I need help trying to ascertain whether they actually purchased a daguerreotype licence in late 1845 or early 1846 presumably from Beard’s licensee for Lancashire, John Johnson.
On 25 August 1845 Messrs. Holt and Eastham, ostensibly “from Paris”, announced that they were taking “DAGUERREOTYPE LIKENESSES …. in 5 seconds, at very reasonable charges, from 9 till four each day”. As the first photographers to visit Preston, their first fortnight was “extensively patronised”.
However, Robert Holt and Silas Eastham’s partnership was short lived, being dissolved on 9 September. Likely threatened with legal action by Johnson, Silas’ subsequent advertisements dropped the Royal coat of arms and any reference to Daguerreotypes, thenceforth simply headed “PHOTO-EFFIGY”.
Historically the earliest photographs of Preston have been attributed to Silas, however I believe that John deserves more credit. The fact that advertisements after October 1845 simply refer to “Mr. Eastham” does not help!
The only reference I have come across to their having been a licence is in Table 1 (p385) of a paper “Beard Patentee: Daguerreotype Property and Authorship" by Steve Edwards published in the Oxford Art Journal, 2013. It was not mentioned in Robert Fisher’s piece in the Daguerreian Annual, 1992.
I would be grateful to anyone who can point me in the direction of, or provide me with, any relevant papers or publications so as to enable me to investigate this further. Thank you!
Comments
Thanks for this Michael, like many photohistorians the Heathcotes' A Faithful Likeness was my early bedtime reading, I had a print copy, and was grateful when Bromley House made the appendices available online. I enjoyed the pilgrimage to Bromley House the RPS organised last year, holding some of Pauline's card indexes was a real blast from the past. I'd forgotton about Wood's Midley listings, more bedtime reading!

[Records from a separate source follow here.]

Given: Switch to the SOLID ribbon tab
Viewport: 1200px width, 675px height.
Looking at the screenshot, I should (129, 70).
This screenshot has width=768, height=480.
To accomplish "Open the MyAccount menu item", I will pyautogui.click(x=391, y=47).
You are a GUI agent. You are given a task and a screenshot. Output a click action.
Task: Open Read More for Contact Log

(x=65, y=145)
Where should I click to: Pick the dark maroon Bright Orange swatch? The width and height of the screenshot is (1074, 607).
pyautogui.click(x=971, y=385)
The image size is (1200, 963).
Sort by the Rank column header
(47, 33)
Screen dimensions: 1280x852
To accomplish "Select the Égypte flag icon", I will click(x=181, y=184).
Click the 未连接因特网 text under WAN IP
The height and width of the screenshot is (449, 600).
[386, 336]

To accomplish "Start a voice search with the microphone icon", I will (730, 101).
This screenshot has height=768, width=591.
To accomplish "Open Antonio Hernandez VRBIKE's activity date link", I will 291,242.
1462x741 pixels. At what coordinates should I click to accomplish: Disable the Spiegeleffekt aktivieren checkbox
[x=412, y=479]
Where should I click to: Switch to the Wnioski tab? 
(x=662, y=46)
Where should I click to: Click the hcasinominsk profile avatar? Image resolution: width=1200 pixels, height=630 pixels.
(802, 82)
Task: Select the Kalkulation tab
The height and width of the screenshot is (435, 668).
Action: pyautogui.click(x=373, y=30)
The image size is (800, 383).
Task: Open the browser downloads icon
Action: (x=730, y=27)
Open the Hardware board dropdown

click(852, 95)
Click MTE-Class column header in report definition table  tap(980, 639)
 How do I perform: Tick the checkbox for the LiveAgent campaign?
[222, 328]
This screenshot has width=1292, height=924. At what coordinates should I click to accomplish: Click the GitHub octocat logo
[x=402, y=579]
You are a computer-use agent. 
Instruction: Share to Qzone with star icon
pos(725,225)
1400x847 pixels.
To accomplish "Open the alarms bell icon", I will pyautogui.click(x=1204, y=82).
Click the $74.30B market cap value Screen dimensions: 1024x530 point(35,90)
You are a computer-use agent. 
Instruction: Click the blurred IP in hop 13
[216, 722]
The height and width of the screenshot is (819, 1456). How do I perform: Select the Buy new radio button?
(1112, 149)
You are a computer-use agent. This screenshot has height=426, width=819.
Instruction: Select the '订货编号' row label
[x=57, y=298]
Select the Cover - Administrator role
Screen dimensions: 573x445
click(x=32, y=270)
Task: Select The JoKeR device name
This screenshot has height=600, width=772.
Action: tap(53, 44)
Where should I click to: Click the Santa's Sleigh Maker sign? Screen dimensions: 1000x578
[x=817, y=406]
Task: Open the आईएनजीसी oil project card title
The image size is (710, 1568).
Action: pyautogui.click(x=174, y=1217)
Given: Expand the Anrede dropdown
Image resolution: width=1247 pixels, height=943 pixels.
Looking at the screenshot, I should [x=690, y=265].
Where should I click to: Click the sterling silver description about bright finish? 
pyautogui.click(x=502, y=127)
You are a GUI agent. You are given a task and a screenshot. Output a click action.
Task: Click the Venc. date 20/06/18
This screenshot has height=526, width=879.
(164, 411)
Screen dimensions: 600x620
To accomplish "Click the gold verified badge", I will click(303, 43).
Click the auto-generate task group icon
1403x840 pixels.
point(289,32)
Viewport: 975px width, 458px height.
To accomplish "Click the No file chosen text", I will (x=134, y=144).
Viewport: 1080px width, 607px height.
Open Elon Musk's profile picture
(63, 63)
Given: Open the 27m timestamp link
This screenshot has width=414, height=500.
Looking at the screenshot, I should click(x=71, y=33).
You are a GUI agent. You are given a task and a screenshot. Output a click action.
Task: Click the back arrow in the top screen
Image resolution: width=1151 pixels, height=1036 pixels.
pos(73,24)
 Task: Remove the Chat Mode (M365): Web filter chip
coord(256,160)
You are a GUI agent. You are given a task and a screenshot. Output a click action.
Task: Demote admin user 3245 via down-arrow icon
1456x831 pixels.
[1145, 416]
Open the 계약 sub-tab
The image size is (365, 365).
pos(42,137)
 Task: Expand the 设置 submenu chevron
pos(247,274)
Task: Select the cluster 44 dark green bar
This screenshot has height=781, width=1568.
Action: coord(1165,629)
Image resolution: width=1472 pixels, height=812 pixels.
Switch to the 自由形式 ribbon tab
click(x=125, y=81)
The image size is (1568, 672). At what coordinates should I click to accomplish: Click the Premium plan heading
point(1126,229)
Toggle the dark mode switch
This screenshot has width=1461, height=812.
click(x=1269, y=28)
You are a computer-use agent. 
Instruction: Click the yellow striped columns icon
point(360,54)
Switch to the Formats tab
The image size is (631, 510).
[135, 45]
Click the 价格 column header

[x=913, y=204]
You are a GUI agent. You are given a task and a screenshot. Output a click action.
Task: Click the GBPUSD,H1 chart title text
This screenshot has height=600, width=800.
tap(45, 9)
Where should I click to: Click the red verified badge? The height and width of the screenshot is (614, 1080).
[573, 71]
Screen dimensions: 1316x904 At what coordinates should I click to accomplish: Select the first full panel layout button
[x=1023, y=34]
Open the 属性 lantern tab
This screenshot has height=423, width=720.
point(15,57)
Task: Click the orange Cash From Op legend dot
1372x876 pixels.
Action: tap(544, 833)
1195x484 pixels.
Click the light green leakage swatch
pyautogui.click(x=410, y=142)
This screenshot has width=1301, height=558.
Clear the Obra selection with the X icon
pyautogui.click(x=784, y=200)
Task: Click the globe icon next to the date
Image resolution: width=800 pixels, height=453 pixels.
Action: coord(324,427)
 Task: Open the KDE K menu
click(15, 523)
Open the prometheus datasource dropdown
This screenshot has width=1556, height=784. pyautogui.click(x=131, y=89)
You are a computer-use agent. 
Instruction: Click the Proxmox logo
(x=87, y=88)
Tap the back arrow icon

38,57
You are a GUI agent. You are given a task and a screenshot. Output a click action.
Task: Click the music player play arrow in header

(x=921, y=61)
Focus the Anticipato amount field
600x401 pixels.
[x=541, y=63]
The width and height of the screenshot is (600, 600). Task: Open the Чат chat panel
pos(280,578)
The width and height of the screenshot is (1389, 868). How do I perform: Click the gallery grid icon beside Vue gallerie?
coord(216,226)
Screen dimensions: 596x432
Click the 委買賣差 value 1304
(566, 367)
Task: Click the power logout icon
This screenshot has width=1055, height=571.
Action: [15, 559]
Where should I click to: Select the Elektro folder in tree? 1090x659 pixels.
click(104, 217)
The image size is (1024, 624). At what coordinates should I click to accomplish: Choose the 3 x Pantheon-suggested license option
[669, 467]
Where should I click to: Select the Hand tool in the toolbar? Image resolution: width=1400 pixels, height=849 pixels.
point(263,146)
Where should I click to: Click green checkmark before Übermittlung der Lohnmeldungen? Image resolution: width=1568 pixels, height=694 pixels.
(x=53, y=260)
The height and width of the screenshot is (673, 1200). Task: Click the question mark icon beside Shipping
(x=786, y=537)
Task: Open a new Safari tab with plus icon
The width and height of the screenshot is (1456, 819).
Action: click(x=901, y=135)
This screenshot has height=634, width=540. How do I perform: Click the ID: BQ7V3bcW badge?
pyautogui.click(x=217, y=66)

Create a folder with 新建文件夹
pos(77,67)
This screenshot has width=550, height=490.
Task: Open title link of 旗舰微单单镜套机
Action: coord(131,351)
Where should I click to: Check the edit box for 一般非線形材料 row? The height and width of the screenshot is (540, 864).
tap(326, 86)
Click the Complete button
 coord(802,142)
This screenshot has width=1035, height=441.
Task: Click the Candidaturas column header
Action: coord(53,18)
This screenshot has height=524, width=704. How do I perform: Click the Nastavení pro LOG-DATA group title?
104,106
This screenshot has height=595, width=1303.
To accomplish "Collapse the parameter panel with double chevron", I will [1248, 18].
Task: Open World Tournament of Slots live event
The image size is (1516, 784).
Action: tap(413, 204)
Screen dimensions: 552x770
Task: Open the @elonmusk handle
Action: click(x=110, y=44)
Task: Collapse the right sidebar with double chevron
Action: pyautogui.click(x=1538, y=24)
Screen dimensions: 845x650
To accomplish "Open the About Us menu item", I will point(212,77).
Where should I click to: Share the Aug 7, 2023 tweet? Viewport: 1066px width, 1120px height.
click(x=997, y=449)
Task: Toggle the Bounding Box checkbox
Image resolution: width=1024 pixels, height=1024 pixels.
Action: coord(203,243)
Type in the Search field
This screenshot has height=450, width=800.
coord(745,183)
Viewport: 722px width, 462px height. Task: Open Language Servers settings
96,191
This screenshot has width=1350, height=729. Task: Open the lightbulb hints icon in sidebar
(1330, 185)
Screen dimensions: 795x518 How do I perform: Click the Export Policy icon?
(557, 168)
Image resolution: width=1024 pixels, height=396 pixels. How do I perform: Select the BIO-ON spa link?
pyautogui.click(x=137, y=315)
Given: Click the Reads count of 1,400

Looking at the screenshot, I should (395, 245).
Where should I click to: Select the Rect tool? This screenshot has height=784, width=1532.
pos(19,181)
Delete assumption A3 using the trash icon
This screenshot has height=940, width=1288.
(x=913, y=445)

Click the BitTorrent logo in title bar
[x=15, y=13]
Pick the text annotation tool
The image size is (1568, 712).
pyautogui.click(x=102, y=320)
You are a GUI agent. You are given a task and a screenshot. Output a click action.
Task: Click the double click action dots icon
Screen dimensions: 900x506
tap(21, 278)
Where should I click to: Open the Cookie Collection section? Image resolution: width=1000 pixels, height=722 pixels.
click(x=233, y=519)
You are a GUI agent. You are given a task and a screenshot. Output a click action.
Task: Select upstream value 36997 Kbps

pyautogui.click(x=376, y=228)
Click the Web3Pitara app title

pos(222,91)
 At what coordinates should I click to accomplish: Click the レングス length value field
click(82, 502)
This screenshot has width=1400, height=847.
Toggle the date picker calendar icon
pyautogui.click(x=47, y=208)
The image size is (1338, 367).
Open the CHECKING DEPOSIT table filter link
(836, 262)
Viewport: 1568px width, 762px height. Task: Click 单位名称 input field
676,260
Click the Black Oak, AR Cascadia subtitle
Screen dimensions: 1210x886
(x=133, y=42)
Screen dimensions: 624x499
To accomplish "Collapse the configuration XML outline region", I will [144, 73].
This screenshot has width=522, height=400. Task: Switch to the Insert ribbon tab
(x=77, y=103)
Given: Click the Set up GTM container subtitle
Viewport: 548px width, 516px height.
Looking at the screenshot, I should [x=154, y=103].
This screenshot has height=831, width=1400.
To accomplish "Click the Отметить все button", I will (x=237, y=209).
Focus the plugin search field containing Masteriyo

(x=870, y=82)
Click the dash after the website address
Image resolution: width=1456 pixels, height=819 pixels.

The best source is the Heathcotes' A Faithfull Likeness which is available as a free PDF download here Or R Derek Wood's researches here Neither confirm that the Easthams were Beard licensees, although the Heathcotes note that Beard himself opened a dag studio in 1841. They have short biographies for both Easthams which look useful and are referenced. Steve is now at the Courtauld in London and may have a reference - he's working on a book on the British daguerreotype.